■ Work required
For the entries below, repeat exactly each line starting with the one that contains "Task: Send request" and going on through the one that contains "You are a computer-use agent. The image", and no others.

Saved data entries
Segment Open
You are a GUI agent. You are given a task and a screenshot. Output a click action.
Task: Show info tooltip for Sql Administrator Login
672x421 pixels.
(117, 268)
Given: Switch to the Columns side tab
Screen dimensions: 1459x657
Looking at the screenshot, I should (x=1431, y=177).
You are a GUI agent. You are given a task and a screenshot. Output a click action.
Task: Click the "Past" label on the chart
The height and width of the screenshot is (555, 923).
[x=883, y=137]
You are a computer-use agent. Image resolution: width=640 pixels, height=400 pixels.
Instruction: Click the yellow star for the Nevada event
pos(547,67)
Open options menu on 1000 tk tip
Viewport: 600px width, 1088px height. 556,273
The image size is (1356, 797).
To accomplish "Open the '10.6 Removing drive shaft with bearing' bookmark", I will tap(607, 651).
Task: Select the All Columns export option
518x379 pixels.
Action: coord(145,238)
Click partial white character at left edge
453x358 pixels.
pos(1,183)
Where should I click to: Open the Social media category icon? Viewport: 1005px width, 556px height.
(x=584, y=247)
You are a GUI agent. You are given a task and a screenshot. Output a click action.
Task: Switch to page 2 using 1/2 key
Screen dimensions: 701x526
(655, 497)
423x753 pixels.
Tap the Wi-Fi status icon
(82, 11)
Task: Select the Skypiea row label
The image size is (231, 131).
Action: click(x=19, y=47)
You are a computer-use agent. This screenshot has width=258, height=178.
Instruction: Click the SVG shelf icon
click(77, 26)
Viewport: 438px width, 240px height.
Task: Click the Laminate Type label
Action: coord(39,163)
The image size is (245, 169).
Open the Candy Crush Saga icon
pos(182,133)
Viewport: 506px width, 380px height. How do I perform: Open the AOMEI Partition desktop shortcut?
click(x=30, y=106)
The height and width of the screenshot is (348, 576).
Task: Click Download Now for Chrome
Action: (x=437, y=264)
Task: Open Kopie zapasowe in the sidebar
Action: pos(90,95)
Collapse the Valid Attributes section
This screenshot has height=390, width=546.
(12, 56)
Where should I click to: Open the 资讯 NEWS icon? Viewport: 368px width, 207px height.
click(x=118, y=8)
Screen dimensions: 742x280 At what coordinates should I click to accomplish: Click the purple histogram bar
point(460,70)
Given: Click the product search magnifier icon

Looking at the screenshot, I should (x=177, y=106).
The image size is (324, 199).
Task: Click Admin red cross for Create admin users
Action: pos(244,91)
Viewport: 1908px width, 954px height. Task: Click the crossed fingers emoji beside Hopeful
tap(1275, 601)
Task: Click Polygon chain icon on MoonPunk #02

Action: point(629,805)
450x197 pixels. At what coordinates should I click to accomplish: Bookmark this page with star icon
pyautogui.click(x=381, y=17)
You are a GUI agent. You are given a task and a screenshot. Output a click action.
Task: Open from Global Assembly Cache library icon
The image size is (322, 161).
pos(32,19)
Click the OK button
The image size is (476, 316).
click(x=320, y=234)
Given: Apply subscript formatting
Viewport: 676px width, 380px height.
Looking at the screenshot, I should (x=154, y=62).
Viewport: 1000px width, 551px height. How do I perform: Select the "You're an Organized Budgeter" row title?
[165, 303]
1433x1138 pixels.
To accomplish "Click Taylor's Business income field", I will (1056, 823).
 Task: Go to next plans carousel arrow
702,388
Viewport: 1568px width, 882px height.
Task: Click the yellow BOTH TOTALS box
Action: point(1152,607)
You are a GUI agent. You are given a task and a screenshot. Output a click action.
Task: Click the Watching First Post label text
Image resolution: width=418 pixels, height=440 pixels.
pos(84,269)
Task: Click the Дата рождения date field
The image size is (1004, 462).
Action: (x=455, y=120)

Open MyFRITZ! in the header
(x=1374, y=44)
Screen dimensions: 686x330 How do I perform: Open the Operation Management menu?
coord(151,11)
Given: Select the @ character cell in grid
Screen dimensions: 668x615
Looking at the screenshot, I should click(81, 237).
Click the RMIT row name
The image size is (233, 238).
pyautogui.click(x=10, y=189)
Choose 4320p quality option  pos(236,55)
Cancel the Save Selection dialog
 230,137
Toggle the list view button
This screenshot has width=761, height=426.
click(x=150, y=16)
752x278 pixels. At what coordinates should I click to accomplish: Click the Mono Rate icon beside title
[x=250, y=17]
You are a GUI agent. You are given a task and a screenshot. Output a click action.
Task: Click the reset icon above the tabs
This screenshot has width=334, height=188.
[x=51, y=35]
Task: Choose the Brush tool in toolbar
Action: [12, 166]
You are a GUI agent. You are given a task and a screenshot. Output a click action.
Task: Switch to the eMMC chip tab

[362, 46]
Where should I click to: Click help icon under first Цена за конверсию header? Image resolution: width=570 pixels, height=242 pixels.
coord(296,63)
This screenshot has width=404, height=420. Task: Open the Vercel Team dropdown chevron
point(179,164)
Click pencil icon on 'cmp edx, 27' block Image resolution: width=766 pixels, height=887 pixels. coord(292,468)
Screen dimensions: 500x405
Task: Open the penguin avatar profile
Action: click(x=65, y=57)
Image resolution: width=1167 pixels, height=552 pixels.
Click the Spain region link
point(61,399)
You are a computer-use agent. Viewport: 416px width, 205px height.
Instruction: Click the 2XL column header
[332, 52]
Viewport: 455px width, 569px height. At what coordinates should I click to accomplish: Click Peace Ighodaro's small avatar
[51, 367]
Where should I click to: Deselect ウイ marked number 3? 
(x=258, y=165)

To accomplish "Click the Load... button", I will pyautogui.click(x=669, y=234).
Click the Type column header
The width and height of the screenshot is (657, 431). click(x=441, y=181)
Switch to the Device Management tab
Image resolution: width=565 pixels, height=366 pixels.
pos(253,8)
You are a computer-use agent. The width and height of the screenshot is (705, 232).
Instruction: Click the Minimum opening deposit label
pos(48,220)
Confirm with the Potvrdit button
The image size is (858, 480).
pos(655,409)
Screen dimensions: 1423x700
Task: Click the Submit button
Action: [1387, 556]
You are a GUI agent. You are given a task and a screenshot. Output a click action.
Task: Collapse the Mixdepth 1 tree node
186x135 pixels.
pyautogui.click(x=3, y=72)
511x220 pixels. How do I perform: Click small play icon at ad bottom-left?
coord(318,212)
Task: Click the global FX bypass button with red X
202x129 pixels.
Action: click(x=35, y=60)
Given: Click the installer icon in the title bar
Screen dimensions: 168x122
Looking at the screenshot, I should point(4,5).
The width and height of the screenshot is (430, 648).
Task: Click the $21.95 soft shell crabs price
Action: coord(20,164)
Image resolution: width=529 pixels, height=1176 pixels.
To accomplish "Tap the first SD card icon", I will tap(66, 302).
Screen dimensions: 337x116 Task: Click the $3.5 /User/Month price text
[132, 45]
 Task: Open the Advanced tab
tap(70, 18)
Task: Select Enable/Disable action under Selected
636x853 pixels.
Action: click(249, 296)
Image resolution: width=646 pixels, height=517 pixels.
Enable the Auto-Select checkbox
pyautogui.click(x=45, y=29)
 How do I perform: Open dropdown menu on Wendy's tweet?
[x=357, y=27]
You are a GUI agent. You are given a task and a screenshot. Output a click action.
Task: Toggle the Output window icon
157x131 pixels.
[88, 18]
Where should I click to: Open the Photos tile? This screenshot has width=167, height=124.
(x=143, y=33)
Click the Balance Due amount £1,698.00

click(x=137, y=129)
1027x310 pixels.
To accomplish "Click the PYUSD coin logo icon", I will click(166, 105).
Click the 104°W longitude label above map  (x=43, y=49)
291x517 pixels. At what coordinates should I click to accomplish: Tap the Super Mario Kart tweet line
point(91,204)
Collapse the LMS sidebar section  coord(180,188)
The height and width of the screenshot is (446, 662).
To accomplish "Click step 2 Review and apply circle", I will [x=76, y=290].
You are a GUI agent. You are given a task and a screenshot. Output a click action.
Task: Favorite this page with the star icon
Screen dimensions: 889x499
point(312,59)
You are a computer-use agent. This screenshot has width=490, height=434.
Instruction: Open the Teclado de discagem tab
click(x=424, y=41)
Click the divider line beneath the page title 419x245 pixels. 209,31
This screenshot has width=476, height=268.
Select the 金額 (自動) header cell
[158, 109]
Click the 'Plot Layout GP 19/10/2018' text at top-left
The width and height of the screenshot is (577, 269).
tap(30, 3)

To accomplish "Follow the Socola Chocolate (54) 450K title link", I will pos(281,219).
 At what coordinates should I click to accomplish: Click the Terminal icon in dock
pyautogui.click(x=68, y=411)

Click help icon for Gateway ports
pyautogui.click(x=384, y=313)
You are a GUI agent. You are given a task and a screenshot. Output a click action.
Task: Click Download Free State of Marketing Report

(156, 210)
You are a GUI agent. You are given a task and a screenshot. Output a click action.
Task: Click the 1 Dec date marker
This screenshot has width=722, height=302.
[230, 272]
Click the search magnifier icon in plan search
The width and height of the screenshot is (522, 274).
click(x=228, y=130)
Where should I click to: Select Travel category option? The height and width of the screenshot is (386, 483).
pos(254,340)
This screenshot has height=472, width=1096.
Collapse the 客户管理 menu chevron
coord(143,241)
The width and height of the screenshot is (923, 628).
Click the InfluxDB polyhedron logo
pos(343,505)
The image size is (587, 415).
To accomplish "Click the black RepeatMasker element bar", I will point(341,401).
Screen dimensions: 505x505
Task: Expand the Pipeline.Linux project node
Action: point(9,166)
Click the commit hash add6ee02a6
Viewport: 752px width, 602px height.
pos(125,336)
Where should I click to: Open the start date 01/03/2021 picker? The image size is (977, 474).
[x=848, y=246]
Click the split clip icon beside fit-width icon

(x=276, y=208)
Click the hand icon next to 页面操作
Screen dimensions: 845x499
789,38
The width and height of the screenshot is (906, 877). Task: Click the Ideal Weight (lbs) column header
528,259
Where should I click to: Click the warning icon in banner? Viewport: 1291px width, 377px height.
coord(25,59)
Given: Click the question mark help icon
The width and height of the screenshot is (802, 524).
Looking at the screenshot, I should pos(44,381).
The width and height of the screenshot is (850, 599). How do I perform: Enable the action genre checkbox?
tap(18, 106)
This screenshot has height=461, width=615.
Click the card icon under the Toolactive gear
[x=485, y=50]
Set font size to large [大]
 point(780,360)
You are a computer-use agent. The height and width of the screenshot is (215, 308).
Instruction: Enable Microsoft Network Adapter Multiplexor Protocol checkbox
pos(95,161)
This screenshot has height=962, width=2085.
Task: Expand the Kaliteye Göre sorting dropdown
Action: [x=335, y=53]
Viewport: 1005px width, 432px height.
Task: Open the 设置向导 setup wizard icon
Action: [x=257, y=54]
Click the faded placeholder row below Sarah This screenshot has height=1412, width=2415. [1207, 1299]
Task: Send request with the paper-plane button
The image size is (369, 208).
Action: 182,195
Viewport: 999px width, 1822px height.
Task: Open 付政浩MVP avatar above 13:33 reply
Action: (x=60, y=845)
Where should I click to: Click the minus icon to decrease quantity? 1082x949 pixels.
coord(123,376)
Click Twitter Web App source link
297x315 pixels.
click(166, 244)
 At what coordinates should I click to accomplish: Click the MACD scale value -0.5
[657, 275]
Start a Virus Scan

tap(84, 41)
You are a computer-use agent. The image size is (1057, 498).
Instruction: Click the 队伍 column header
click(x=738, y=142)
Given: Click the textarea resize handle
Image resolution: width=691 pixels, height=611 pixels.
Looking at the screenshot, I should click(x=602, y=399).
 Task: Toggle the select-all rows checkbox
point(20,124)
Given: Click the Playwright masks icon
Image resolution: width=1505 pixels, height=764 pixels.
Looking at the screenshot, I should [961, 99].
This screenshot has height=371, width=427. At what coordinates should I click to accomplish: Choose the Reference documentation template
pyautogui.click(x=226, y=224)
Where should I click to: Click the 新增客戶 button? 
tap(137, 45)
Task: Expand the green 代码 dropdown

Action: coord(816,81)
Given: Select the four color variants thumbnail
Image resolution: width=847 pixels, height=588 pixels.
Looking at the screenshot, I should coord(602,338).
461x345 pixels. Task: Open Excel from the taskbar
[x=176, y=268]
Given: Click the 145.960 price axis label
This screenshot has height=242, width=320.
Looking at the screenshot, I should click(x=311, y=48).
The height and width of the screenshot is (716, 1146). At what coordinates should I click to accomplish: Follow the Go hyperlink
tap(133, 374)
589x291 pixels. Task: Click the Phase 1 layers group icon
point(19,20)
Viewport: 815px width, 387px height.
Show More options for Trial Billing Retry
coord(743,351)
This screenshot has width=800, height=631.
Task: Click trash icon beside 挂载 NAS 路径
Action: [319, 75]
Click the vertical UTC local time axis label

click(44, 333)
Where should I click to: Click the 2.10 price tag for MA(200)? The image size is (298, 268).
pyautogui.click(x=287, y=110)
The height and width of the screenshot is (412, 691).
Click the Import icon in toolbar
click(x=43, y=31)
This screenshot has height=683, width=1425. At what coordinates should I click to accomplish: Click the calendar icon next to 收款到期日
Segment Closed
■ Reply to the exercise
Task: Send request with the paper-plane button
The image size is (369, 208).
Action: 182,195
Viewport: 999px width, 1822px height.
Task: Open 付政浩MVP avatar above 13:33 reply
Action: (x=60, y=845)
Where should I click to: Click the minus icon to decrease quantity? 1082x949 pixels.
coord(123,376)
Click Twitter Web App source link
297x315 pixels.
click(166, 244)
 At what coordinates should I click to accomplish: Click the MACD scale value -0.5
[657, 275]
Start a Virus Scan

tap(84, 41)
You are a computer-use agent. The image size is (1057, 498).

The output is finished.